## EXERCISE GOAL
Output exactly the lines below, starting with the line that has "The image size is (1080, 957)." and going on through the line that has "Click the General", both included, and no other lines.

## Data excerpts

- Opening Delimiter -

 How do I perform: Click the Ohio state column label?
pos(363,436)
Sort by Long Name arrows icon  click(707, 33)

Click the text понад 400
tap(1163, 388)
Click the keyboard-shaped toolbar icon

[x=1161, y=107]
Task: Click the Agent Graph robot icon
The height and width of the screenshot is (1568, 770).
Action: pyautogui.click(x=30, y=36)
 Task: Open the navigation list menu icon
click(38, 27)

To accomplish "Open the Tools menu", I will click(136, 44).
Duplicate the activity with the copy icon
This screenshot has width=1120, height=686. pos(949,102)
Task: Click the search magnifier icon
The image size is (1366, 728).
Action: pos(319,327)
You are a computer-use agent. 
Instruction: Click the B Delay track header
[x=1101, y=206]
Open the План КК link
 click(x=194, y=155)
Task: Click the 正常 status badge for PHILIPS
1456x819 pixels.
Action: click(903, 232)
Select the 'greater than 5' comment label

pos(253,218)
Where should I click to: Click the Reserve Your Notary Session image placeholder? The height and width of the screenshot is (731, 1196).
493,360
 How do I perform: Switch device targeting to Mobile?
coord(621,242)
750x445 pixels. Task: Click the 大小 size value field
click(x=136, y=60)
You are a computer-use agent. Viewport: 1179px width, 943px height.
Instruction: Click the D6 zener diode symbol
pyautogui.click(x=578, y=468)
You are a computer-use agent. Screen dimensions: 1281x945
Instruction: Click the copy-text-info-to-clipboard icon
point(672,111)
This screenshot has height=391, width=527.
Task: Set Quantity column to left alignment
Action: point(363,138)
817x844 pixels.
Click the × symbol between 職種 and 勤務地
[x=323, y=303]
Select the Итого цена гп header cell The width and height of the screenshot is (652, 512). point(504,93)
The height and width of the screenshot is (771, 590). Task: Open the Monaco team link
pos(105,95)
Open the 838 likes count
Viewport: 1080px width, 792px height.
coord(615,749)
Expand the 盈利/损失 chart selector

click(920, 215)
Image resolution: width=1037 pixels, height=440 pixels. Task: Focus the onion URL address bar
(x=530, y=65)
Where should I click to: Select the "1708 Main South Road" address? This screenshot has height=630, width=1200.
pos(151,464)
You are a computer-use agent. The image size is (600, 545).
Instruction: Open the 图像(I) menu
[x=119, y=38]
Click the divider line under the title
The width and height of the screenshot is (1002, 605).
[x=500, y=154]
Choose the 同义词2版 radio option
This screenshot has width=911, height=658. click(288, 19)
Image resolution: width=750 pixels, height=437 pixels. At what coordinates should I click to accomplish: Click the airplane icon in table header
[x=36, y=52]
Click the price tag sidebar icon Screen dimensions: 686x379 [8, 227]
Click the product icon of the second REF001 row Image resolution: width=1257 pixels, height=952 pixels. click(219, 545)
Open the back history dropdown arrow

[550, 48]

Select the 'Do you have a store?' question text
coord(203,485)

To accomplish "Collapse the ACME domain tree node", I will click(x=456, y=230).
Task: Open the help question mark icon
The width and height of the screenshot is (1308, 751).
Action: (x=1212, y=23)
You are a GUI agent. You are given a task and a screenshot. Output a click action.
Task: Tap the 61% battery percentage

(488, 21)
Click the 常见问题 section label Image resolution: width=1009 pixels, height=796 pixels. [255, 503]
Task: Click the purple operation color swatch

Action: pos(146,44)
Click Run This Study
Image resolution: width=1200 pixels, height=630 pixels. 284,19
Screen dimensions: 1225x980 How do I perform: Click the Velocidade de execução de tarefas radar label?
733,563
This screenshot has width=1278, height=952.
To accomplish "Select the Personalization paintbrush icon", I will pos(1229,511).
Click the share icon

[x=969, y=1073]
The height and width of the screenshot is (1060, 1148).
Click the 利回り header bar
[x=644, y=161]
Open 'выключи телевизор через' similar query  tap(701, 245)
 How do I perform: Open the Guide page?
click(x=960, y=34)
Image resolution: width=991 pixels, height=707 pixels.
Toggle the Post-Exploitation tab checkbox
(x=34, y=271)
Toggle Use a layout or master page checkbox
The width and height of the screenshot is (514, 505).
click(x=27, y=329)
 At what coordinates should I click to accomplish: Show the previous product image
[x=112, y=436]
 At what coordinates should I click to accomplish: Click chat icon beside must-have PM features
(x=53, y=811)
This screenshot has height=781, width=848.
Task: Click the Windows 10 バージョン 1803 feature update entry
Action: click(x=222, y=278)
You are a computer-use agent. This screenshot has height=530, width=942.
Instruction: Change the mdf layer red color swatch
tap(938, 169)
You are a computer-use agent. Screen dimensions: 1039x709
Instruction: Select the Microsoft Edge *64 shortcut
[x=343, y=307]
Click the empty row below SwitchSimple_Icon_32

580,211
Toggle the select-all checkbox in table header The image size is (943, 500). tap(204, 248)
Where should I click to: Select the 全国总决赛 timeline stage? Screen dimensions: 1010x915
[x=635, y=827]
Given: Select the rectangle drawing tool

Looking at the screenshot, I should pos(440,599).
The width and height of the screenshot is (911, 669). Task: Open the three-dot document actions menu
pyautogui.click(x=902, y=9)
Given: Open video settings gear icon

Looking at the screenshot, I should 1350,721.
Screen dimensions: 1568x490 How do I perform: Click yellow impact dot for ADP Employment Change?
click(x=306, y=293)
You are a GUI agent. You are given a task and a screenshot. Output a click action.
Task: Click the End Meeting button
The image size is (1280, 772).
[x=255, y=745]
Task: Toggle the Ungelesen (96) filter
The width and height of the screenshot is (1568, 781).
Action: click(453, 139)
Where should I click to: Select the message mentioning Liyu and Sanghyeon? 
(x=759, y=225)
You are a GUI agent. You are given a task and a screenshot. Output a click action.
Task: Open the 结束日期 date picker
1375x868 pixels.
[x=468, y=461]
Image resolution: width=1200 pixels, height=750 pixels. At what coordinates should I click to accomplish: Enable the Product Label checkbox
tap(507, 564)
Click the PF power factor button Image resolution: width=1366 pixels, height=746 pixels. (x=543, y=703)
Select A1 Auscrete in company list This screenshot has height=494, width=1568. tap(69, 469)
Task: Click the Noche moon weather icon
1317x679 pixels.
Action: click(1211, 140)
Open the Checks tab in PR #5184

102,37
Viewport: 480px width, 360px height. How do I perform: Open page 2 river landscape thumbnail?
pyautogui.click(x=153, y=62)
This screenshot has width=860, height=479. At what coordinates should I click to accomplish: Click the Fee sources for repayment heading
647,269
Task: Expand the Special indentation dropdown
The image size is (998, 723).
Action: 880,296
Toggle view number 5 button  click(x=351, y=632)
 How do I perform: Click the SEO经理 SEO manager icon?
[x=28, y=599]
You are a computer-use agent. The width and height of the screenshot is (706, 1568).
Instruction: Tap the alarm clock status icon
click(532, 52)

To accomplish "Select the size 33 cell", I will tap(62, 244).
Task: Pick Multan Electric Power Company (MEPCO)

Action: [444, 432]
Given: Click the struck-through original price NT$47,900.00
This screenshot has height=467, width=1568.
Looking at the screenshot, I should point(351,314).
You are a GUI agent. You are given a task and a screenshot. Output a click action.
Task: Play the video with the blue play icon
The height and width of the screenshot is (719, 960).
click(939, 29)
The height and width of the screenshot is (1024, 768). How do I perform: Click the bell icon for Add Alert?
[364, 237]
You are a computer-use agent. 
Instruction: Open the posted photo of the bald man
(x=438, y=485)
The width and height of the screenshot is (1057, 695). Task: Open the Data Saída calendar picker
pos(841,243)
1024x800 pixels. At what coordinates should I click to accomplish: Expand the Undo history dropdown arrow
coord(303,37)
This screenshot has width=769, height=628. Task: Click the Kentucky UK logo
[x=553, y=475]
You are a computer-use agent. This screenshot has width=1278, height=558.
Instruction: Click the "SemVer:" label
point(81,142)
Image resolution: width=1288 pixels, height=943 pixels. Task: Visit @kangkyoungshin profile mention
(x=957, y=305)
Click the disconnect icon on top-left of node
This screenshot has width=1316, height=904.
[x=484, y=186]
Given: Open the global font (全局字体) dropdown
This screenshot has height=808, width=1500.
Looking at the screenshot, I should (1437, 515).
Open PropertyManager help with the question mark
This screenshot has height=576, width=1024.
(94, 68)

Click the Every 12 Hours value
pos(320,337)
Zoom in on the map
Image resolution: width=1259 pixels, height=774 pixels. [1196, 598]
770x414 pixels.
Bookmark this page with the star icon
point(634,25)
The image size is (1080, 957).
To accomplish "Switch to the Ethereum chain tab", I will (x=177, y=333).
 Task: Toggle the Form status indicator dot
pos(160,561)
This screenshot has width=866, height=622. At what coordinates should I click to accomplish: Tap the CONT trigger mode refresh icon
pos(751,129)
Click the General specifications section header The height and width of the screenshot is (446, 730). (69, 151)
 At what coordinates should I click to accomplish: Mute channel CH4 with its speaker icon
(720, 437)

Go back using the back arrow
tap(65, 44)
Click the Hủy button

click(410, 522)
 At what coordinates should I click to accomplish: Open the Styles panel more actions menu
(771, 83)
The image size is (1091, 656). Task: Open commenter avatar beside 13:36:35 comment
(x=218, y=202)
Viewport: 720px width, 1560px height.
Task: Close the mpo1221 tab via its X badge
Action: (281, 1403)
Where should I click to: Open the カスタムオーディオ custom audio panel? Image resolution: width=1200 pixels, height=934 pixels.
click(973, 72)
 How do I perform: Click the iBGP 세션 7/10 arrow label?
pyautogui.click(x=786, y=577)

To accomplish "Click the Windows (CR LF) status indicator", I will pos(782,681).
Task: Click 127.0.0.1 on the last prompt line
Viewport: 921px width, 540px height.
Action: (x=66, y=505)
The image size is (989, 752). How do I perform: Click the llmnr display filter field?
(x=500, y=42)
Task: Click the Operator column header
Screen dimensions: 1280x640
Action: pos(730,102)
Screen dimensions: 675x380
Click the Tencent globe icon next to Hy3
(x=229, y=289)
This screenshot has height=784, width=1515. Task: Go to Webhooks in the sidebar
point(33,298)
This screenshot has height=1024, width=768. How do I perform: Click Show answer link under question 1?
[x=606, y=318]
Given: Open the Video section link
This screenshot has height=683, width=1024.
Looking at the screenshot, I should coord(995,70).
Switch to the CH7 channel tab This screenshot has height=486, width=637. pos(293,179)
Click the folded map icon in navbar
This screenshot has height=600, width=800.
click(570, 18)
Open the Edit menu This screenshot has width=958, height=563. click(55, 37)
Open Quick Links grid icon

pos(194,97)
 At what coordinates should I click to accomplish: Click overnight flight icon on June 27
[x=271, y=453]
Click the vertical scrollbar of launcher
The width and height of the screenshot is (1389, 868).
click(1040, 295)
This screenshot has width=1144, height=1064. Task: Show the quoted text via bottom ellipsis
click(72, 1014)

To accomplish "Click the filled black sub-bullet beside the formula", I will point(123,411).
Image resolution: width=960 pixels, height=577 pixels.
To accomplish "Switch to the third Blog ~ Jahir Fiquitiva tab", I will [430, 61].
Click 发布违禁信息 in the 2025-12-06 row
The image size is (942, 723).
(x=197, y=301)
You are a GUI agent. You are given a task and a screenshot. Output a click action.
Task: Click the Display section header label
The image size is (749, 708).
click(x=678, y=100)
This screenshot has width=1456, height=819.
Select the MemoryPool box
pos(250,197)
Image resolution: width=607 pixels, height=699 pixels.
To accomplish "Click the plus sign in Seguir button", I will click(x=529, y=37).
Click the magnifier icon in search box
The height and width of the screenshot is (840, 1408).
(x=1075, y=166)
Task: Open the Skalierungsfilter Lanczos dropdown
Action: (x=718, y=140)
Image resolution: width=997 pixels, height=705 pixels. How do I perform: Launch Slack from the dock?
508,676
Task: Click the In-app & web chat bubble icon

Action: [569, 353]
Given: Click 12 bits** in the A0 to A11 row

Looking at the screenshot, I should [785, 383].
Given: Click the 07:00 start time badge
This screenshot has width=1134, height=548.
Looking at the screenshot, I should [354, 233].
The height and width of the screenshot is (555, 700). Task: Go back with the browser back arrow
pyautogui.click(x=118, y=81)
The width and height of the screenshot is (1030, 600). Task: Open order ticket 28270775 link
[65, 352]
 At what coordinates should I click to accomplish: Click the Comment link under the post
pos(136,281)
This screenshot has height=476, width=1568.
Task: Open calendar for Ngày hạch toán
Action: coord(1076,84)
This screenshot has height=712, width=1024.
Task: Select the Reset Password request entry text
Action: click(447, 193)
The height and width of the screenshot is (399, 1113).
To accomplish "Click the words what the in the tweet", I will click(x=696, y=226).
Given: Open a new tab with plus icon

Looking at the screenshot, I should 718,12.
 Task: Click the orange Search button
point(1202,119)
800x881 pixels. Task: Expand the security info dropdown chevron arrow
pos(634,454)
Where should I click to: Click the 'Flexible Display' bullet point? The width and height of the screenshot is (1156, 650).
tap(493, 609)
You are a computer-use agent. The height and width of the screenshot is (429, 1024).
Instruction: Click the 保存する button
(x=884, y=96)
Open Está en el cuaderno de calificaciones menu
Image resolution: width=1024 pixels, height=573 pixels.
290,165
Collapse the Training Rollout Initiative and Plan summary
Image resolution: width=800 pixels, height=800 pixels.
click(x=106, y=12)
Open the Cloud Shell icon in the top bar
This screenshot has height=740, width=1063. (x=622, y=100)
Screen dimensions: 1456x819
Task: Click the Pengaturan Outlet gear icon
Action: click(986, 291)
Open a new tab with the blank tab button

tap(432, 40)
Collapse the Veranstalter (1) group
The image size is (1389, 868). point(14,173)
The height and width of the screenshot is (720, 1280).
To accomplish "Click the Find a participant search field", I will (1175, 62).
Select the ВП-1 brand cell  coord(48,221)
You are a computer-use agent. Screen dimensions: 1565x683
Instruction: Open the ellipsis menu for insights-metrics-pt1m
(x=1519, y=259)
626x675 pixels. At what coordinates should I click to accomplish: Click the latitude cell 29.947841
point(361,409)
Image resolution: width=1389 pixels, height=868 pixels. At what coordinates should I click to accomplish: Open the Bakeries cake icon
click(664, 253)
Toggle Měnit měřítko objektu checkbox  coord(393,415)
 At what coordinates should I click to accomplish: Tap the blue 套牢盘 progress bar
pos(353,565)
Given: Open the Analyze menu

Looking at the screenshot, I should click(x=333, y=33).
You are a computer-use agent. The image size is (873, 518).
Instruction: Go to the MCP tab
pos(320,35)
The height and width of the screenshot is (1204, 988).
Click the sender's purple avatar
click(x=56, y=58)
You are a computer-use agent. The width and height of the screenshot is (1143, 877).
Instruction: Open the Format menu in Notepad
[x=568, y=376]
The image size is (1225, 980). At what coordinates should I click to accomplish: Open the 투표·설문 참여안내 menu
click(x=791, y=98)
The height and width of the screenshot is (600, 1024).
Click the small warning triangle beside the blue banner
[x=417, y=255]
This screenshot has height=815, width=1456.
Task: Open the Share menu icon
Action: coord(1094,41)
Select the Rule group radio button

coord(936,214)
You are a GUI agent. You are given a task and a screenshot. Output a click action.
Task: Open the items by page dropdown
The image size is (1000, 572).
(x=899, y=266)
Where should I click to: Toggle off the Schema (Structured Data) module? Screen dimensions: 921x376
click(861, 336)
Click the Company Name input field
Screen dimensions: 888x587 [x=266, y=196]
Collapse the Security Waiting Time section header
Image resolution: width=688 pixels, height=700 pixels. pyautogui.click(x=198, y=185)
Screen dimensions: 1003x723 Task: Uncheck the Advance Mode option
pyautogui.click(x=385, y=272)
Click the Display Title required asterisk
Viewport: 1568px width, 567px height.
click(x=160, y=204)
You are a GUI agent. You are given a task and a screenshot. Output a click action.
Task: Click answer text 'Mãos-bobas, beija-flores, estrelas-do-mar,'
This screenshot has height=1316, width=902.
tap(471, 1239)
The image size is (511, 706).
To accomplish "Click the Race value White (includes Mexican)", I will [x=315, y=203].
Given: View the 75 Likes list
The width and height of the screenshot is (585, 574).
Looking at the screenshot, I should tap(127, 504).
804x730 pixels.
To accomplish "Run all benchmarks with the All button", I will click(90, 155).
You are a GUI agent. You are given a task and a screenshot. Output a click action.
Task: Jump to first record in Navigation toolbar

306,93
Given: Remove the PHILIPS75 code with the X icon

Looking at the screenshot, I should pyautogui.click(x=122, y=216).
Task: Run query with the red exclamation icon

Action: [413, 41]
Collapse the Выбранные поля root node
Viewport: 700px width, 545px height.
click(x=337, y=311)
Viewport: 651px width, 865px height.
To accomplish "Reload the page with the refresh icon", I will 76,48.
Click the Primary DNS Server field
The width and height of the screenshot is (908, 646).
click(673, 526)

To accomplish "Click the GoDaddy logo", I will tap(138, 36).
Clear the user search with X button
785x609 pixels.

- Closing Delimiter -

## COMPLETED EXERCISE
The image size is (1080, 957).
To accomplish "Switch to the Ethereum chain tab", I will (x=177, y=333).
 Task: Toggle the Form status indicator dot
pos(160,561)
This screenshot has width=866, height=622. At what coordinates should I click to accomplish: Tap the CONT trigger mode refresh icon
pos(751,129)
Click the General specifications section header The height and width of the screenshot is (446, 730). (69, 151)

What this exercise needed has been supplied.